--- SUPPLIED ENTRIES Enclosed Below ---
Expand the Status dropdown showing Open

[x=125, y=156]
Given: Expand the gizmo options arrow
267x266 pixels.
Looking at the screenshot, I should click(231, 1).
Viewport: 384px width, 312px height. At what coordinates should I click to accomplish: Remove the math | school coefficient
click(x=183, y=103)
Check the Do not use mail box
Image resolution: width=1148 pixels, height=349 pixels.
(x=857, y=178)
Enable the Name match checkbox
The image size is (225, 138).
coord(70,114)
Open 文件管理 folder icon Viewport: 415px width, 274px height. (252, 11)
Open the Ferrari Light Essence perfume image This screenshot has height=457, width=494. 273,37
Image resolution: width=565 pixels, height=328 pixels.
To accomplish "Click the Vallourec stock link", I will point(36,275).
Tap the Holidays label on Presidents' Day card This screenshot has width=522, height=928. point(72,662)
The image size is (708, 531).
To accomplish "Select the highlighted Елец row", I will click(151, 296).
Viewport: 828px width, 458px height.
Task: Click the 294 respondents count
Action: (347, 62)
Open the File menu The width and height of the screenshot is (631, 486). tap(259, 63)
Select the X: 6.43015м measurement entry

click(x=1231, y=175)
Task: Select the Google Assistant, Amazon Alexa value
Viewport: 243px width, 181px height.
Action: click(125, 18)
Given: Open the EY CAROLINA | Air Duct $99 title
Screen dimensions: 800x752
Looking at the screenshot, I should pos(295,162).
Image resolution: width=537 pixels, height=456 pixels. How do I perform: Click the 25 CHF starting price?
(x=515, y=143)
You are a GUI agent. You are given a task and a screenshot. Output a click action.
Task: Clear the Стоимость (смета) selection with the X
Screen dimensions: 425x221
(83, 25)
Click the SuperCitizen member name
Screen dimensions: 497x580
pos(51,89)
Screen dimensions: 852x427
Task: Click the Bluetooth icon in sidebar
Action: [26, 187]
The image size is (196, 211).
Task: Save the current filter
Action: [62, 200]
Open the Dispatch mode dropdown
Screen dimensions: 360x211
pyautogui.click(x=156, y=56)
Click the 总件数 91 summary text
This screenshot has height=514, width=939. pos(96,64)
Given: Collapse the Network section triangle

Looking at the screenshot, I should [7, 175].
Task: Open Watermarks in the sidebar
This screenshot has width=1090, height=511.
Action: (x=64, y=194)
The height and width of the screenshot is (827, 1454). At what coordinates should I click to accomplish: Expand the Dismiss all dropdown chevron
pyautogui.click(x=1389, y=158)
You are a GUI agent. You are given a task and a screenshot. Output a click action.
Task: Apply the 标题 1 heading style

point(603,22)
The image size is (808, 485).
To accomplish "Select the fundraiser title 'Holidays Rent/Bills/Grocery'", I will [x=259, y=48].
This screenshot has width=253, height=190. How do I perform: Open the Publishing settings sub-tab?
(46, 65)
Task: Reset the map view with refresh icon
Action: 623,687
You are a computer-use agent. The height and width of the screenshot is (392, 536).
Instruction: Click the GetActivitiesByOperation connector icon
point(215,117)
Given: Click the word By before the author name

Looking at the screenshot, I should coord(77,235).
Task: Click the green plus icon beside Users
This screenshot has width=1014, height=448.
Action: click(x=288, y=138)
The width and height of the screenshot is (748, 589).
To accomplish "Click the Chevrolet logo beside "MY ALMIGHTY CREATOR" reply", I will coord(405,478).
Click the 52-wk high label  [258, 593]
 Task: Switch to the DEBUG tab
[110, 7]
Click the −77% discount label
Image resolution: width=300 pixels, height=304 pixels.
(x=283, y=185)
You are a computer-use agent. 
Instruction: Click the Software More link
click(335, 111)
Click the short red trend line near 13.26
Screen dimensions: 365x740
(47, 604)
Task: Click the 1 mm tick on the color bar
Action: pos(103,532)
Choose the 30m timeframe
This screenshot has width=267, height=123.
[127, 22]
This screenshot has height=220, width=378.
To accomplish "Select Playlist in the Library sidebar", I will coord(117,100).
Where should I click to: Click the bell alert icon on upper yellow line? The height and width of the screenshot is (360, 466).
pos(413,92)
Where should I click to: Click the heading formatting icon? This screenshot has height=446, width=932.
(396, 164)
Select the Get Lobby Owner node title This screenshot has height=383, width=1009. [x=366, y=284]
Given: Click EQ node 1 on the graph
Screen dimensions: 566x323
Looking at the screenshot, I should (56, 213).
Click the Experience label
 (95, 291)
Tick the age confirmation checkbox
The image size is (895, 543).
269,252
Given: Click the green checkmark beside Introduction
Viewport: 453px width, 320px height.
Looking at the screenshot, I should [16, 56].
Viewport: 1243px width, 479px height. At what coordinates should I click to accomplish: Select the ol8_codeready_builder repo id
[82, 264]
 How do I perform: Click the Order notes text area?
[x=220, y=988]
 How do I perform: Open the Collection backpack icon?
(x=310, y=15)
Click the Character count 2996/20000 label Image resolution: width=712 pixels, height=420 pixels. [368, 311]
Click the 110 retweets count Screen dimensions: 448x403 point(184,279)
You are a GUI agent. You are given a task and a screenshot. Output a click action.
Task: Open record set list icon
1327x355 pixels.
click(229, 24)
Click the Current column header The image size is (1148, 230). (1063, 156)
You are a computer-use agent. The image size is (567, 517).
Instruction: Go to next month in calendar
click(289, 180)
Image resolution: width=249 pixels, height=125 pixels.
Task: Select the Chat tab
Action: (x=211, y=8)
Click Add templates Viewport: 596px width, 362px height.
--- End of Enclosed SUPPLIED ENTRIES ---
TASK: Copy out the entries above again, keeping them exact.

PROBLEM SOLUTION:
Expand the Status dropdown showing Open

[x=125, y=156]
Given: Expand the gizmo options arrow
267x266 pixels.
Looking at the screenshot, I should click(231, 1).
Viewport: 384px width, 312px height. At what coordinates should I click to accomplish: Remove the math | school coefficient
click(x=183, y=103)
Check the Do not use mail box
Image resolution: width=1148 pixels, height=349 pixels.
(x=857, y=178)
Enable the Name match checkbox
The image size is (225, 138).
coord(70,114)
Open 文件管理 folder icon Viewport: 415px width, 274px height. (252, 11)
Open the Ferrari Light Essence perfume image This screenshot has height=457, width=494. 273,37
Image resolution: width=565 pixels, height=328 pixels.
To accomplish "Click the Vallourec stock link", I will point(36,275).
Tap the Holidays label on Presidents' Day card This screenshot has width=522, height=928. point(72,662)
The image size is (708, 531).
To accomplish "Select the highlighted Елец row", I will click(151, 296).
Viewport: 828px width, 458px height.
Task: Click the 294 respondents count
Action: (347, 62)
Open the File menu The width and height of the screenshot is (631, 486). tap(259, 63)
Select the X: 6.43015м measurement entry

click(x=1231, y=175)
Task: Select the Google Assistant, Amazon Alexa value
Viewport: 243px width, 181px height.
Action: click(125, 18)
Given: Open the EY CAROLINA | Air Duct $99 title
Screen dimensions: 800x752
Looking at the screenshot, I should pos(295,162).
Image resolution: width=537 pixels, height=456 pixels. How do I perform: Click the 25 CHF starting price?
(x=515, y=143)
You are a GUI agent. You are given a task and a screenshot. Output a click action.
Task: Clear the Стоимость (смета) selection with the X
Screen dimensions: 425x221
(83, 25)
Click the SuperCitizen member name
Screen dimensions: 497x580
pos(51,89)
Screen dimensions: 852x427
Task: Click the Bluetooth icon in sidebar
Action: [26, 187]
The image size is (196, 211).
Task: Save the current filter
Action: [62, 200]
Open the Dispatch mode dropdown
Screen dimensions: 360x211
pyautogui.click(x=156, y=56)
Click the 总件数 91 summary text
This screenshot has height=514, width=939. pos(96,64)
Given: Collapse the Network section triangle

Looking at the screenshot, I should [7, 175].
Task: Open Watermarks in the sidebar
This screenshot has width=1090, height=511.
Action: (x=64, y=194)
The height and width of the screenshot is (827, 1454). At what coordinates should I click to accomplish: Expand the Dismiss all dropdown chevron
pyautogui.click(x=1389, y=158)
You are a GUI agent. You are given a task and a screenshot. Output a click action.
Task: Apply the 标题 1 heading style

point(603,22)
The image size is (808, 485).
To accomplish "Select the fundraiser title 'Holidays Rent/Bills/Grocery'", I will [x=259, y=48].
This screenshot has width=253, height=190. How do I perform: Open the Publishing settings sub-tab?
(46, 65)
Task: Reset the map view with refresh icon
Action: 623,687
You are a computer-use agent. The height and width of the screenshot is (392, 536).
Instruction: Click the GetActivitiesByOperation connector icon
point(215,117)
Given: Click the word By before the author name

Looking at the screenshot, I should coord(77,235).
Task: Click the green plus icon beside Users
This screenshot has width=1014, height=448.
Action: click(x=288, y=138)
The width and height of the screenshot is (748, 589).
To accomplish "Click the Chevrolet logo beside "MY ALMIGHTY CREATOR" reply", I will coord(405,478).
Click the 52-wk high label  [258, 593]
 Task: Switch to the DEBUG tab
[110, 7]
Click the −77% discount label
Image resolution: width=300 pixels, height=304 pixels.
(x=283, y=185)
You are a computer-use agent. 
Instruction: Click the Software More link
click(335, 111)
Click the short red trend line near 13.26
Screen dimensions: 365x740
(47, 604)
Task: Click the 1 mm tick on the color bar
Action: pos(103,532)
Choose the 30m timeframe
This screenshot has width=267, height=123.
[127, 22]
This screenshot has height=220, width=378.
To accomplish "Select Playlist in the Library sidebar", I will coord(117,100).
Where should I click to: Click the bell alert icon on upper yellow line? The height and width of the screenshot is (360, 466).
pos(413,92)
Where should I click to: Click the heading formatting icon? This screenshot has height=446, width=932.
(396, 164)
Select the Get Lobby Owner node title This screenshot has height=383, width=1009. [x=366, y=284]
Given: Click EQ node 1 on the graph
Screen dimensions: 566x323
Looking at the screenshot, I should (56, 213).
Click the Experience label
 (95, 291)
Tick the age confirmation checkbox
The image size is (895, 543).
269,252
Given: Click the green checkmark beside Introduction
Viewport: 453px width, 320px height.
Looking at the screenshot, I should [16, 56].
Viewport: 1243px width, 479px height. At what coordinates should I click to accomplish: Select the ol8_codeready_builder repo id
[82, 264]
 How do I perform: Click the Order notes text area?
[x=220, y=988]
 How do I perform: Open the Collection backpack icon?
(x=310, y=15)
Click the Character count 2996/20000 label Image resolution: width=712 pixels, height=420 pixels. [368, 311]
Click the 110 retweets count Screen dimensions: 448x403 point(184,279)
You are a GUI agent. You are given a task and a screenshot. Output a click action.
Task: Open record set list icon
1327x355 pixels.
click(229, 24)
Click the Current column header The image size is (1148, 230). (1063, 156)
You are a computer-use agent. The image size is (567, 517).
Instruction: Go to next month in calendar
click(289, 180)
Image resolution: width=249 pixels, height=125 pixels.
Task: Select the Chat tab
Action: (x=211, y=8)
Click Add templates Viewport: 596px width, 362px height.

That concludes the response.